Published: September 21, 2020

Last month we looked at deal financing in recent years across all sources, including PIPEs, forward purchase agreements, and unredeemed trust accounts. Below, we’ve restricted the sample to deals closed since the beginning of 2019. You can see that of the $14bn in equity capital deployed at SPAC deal closings, approximately 38% of it has come in the form of PIPE financing.

Part of the appeal of a SPAC listing to operating companies is the certainty it can provide on valuation and committed capital. The IPO market can be volatile, and an issuer won’t know how much money it will raise or at what price until the day its IPO prices. But a company that signs up PIPE investors alongside a SPAC deal can feel assured of a minimum capital raise and a valuation agreed upon in advance.

PIPEs are also a great way to demonstrate committed equity capital at the time of a transaction announcement. Even with how hot SPACs have been the past few months, sponsors face a lot of work moving shares after a deal announcement if their common stock isn’t trading materially above cash in trust. Most investors don’t want to be the first to make an equity commitment, and it’s easier for a fund to make an investment decision if it can piggyback off the due diligence of a name-brand investor that has signed a PIPE commitment in advance.
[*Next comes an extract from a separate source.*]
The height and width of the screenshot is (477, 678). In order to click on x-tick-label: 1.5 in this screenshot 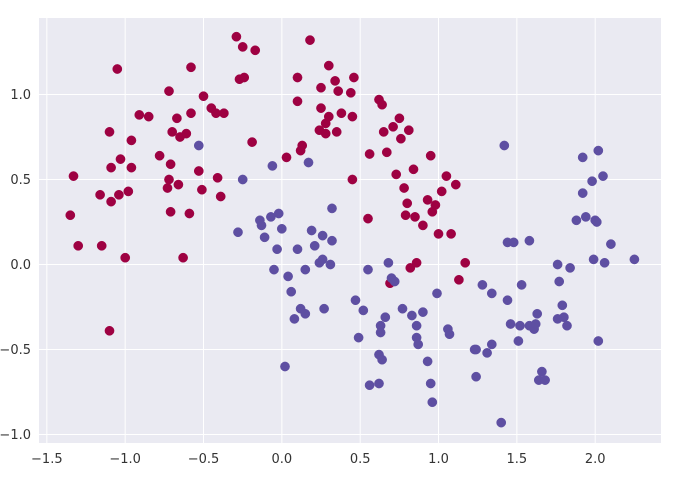, I will do `click(518, 460)`.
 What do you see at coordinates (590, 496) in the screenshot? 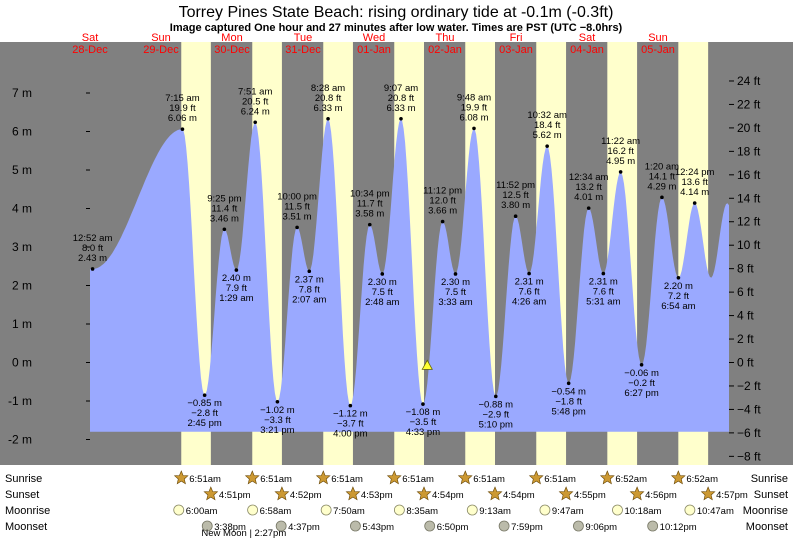
I see `sunset-time: 4:55pm` at bounding box center [590, 496].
We always tell first-time sponsors that covering a majority of their deal’s minimum cash condition with a $10 PIPE investment is the single most important thing they can do to support their transaction. So we wanted to examine the relationship between PIPE financing and deal outcomes. Below, you can see all the closed SPAC deals since the beginning of 2019 that included a PIPE investment, with the PIPE amount on the x-axis and the current market price on the y-axis.
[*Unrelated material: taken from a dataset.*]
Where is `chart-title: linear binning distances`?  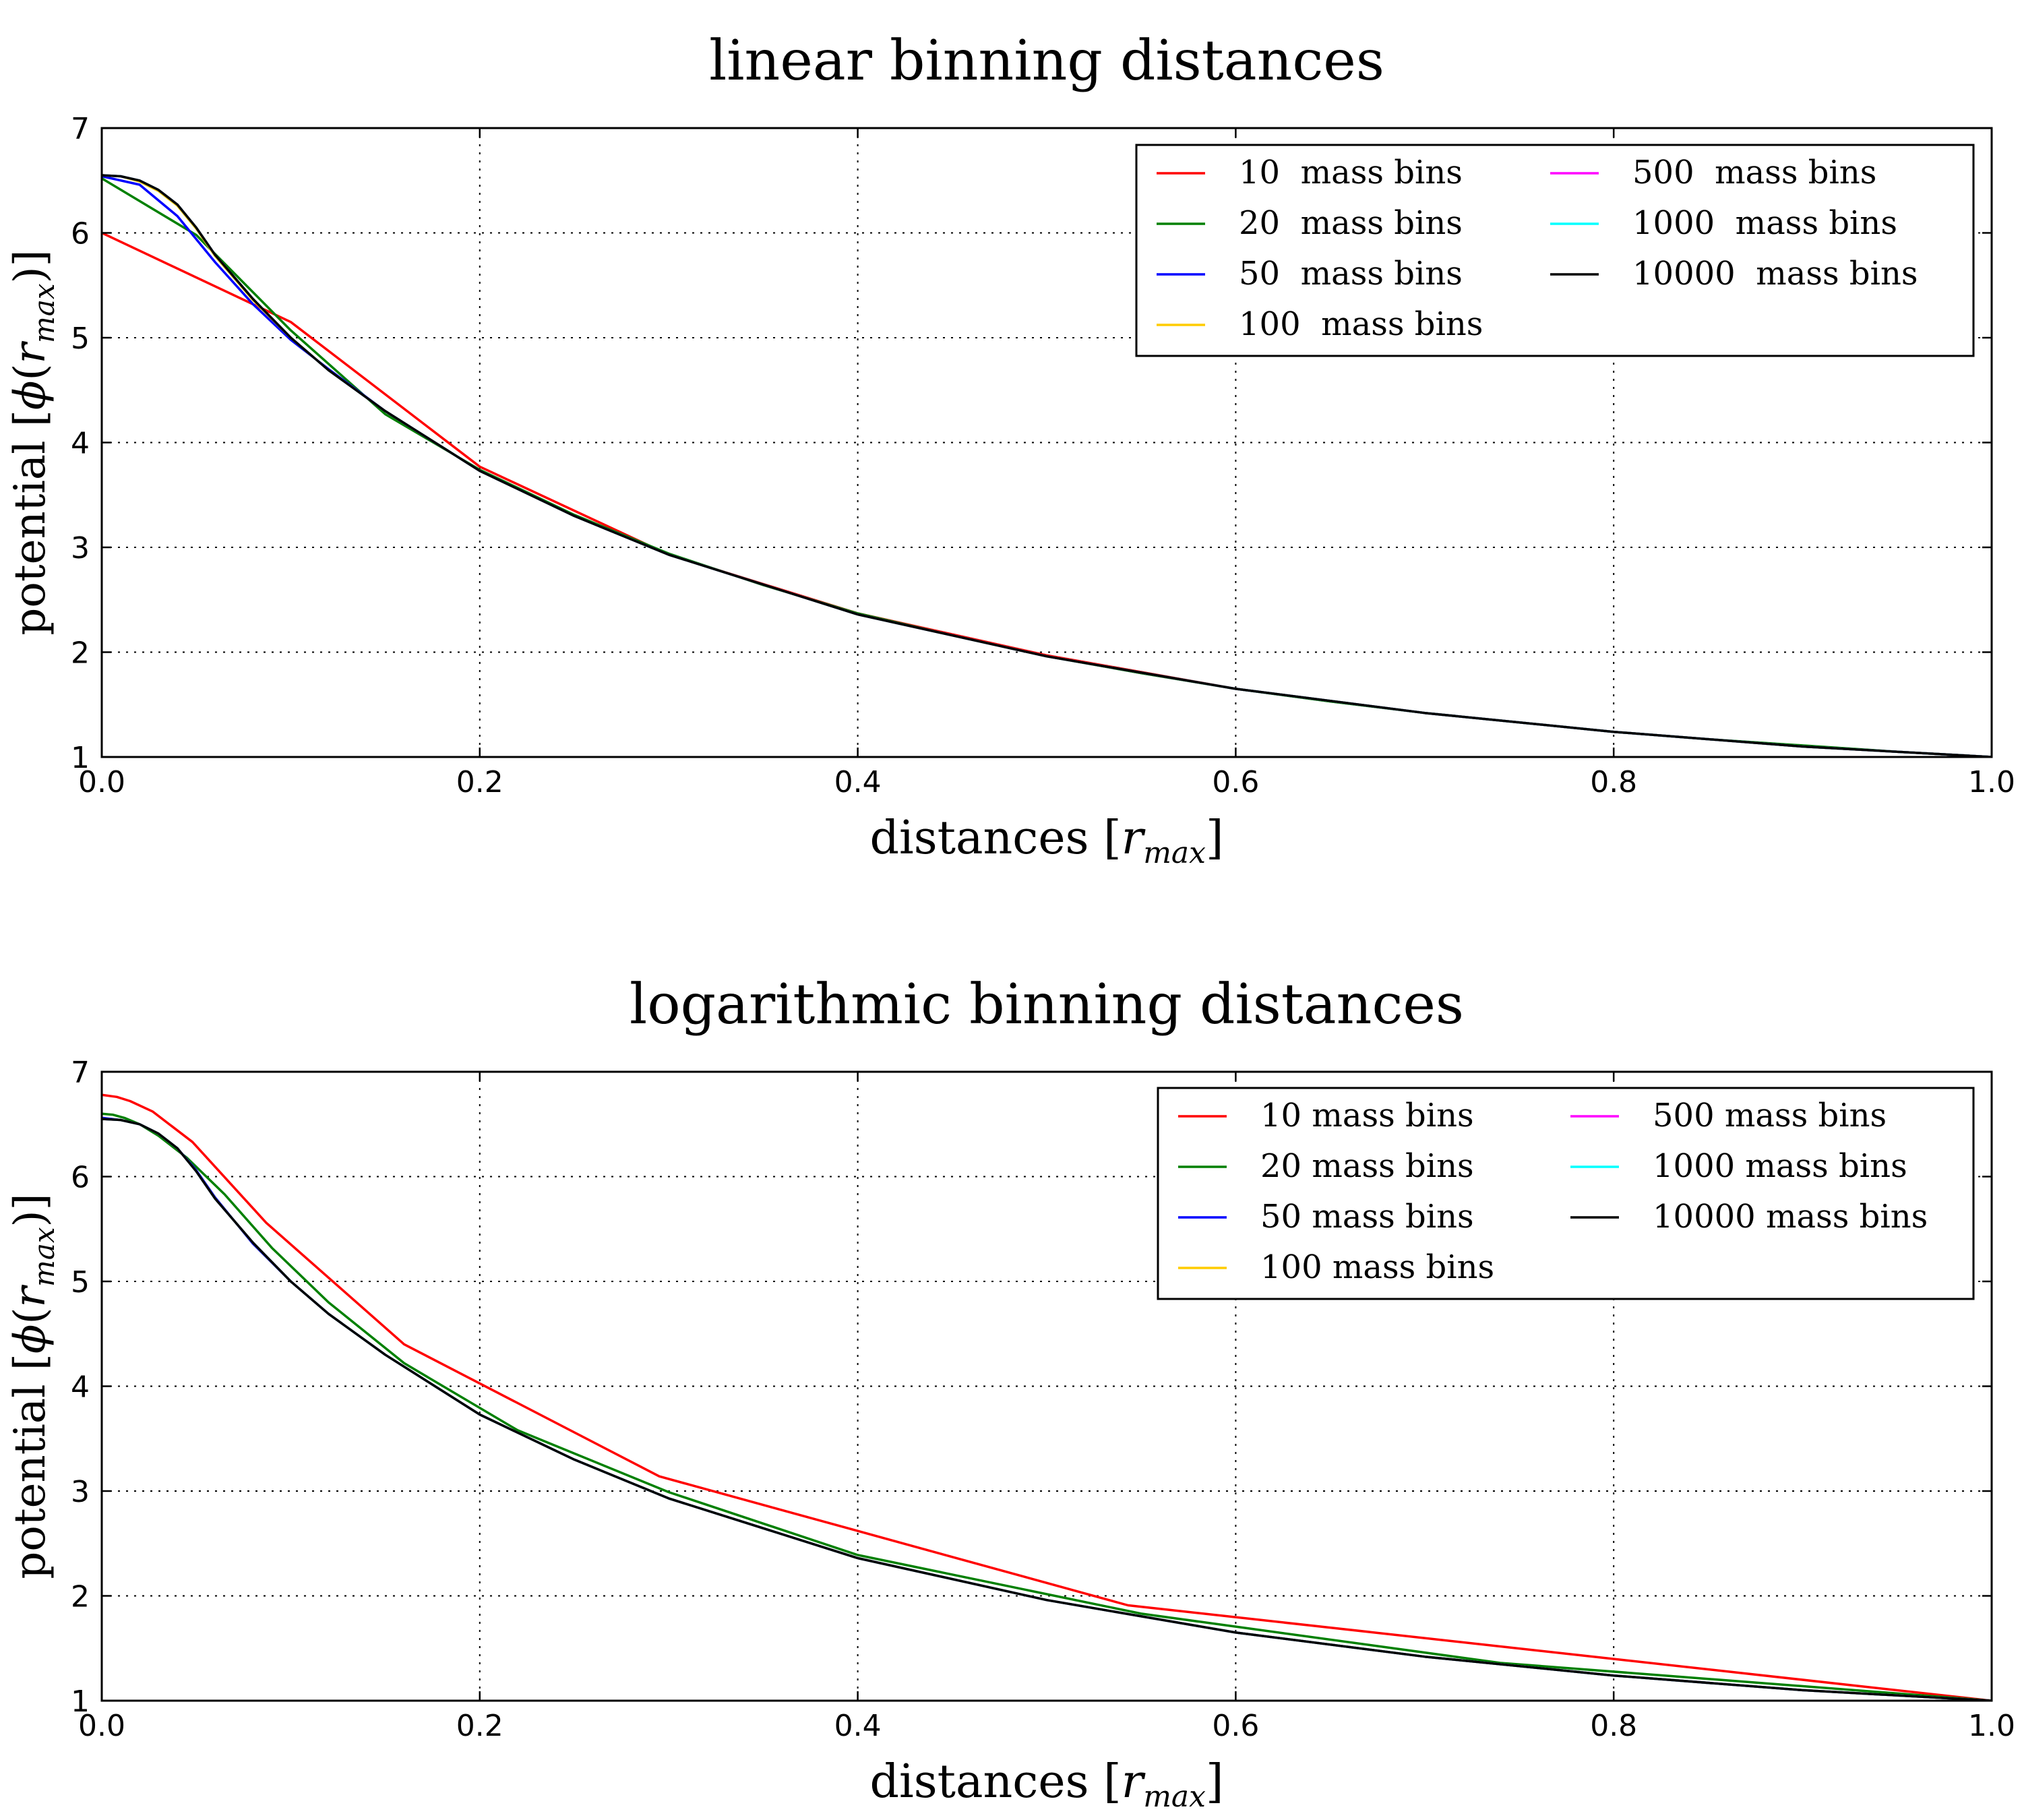
chart-title: linear binning distances is located at coordinates (1046, 61).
GSAH/Vertiv ($1239/$16.85) omitted for visibility


The correlation is incredibly powerful, with larger PIPEs being associated with superior outcomes.

And what about for pending deals?

CCXX/Multiplan ($1300/$11.03) omitted for visibility


The relationship holds, although it’s less powerful — which makes sense given the $10 floor under weaker deals and the fact that there’s been less time for price discovery. We’ve explored the relationship between SPAC size, performance, and increasing sponsor quality in the past. Roughly speaking, larger SPACs have produced better outcomes on both the front and back end, and good outcomes have helped bring more great sponsors into the fold. That phenomenon is connected to the increasing size of both SPAC deal values and PIPE investments. And as you can see below, PIPE investments are clearly getting larger.
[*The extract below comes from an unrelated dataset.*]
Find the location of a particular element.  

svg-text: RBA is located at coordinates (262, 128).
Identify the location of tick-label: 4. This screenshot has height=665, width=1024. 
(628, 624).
But SPACs and acquisition targets are getting larger too, so we wanted to look at PIPEs through another filter. We plotted all the PIPE investments below against the initial trust account values for each of those SPACs.

You can see that historically it was rare for SPACs to raise more than their trust account in a PIPE investment, with only four such deals occurring prior to 2020. But with the confluence of exciting deals, great sponsors, and strong markets, there are seven pending deals right now that have PIPE commitments for greater than 100% of their trust account.

Later this year we’ll explore two offshoots of this week’s study: the trading performance of SPAC deals as compared with the fraction of their minimum cash condition that was met via PIPE commitments, and the shift in SPAC enthusiasm to venture-capital style deals that trade on a multiple of future revenues.